The Arab has impressed his language upon everything south and
east of Judea, so, in his tongue, the old Jebel is the parent of
numberless wadies which, intersecting the Roman road--now a dim
suggestion of what once it was, a dusty path for Syrian pilgrims
to and from Mecca--run their furrows, deepening as they go, to
pass the torrents of the rainy season into the Jordan, or their
last receptacle, the Dead Sea.

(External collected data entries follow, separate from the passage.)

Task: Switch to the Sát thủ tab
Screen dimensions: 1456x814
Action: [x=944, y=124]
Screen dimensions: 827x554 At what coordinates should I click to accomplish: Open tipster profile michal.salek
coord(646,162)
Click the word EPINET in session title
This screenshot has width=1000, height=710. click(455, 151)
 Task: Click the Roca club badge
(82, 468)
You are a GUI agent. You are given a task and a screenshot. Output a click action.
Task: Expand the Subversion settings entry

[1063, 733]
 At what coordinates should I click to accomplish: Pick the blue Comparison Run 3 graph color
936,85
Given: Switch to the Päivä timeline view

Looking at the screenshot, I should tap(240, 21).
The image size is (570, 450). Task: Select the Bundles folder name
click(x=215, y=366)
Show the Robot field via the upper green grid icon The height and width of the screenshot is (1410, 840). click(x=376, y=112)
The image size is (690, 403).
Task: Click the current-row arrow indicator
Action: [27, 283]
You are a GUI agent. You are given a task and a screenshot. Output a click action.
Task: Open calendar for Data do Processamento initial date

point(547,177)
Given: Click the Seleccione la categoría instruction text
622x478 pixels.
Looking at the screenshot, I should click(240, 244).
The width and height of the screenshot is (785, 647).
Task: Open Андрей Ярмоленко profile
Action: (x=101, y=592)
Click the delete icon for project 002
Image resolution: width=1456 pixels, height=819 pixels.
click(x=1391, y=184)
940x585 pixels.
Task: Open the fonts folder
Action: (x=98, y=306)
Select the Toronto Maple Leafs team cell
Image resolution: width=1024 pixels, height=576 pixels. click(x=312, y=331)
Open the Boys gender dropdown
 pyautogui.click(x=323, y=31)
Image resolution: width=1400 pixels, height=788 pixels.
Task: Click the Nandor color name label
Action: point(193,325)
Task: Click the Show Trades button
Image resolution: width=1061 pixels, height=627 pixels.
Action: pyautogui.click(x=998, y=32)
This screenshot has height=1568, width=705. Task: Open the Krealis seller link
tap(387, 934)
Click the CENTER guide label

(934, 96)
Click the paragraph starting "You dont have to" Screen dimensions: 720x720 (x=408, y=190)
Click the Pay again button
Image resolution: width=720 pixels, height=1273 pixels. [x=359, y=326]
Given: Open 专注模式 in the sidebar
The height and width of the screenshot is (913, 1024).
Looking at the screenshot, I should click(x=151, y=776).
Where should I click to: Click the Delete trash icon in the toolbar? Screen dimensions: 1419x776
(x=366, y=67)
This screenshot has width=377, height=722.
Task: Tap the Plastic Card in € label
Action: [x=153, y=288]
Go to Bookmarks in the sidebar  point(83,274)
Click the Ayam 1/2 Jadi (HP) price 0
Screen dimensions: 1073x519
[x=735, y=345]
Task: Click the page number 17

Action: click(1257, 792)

Out of one of these wadies--or,
more particularly, out of that one which rises at the extreme end
of the Jebel, and, extending east of north, becomes at length
the bed of the Jabbok River--a traveller passed, going to the
table-lands of the desert. To this person the attention of the
reader is first besought.

Judged by his appearance, he was quite forty-five years old.
His beard, once of the deepest black, flowing broadly over his
breast, was streaked with white. His face was brown as a parched
coffee-berry, and so hidden by a red kufiyeh (as the kerchief of
the head is at this day called by the children of the desert)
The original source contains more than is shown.